◆ **Requirement**
Pull out every line of the entries below that contains the string "Viewport", and treat uppercase and lowercase letters as different.
-- BEGIN Recorded information --
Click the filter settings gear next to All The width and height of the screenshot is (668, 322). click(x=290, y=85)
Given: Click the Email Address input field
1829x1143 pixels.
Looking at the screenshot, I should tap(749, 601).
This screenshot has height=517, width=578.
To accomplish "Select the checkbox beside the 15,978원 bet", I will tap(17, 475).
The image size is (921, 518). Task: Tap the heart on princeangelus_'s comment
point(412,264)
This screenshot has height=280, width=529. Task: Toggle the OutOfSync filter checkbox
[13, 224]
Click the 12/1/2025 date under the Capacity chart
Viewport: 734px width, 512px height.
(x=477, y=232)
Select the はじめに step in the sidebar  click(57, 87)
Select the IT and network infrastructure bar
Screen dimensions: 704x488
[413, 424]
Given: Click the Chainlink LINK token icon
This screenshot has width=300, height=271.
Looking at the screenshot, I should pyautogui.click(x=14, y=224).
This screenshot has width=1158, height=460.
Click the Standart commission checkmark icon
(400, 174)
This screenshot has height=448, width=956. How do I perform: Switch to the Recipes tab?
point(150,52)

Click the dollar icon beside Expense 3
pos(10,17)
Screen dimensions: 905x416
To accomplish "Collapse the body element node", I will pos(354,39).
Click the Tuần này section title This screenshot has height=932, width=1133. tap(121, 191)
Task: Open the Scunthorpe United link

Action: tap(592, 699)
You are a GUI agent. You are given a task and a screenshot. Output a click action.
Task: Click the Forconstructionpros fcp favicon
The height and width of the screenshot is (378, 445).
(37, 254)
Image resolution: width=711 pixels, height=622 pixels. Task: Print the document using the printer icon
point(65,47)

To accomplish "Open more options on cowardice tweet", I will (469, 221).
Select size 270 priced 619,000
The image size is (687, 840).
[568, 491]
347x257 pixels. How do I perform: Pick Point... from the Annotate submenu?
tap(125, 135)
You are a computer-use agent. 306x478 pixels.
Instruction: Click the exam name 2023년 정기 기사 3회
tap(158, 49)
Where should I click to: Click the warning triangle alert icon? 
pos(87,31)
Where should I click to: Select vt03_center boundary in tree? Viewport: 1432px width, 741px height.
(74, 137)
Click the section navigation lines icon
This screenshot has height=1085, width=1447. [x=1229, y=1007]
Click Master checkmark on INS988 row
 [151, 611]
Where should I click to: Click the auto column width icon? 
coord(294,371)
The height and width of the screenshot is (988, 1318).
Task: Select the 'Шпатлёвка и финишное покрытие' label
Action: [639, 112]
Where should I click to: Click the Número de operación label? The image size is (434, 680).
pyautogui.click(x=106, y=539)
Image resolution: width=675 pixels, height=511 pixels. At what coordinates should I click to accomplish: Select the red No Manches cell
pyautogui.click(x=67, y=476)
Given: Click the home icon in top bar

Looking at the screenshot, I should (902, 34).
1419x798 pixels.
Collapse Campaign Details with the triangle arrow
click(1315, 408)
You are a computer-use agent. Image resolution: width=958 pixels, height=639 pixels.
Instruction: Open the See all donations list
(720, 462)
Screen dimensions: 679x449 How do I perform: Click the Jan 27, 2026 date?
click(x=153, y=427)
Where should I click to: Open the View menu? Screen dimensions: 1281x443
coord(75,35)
-- END Recorded information --
◆ **Completed task**
Viewport: 734px width, 512px height.
Where should I click to: Select vt03_center boundary in tree? Viewport: 1432px width, 741px height.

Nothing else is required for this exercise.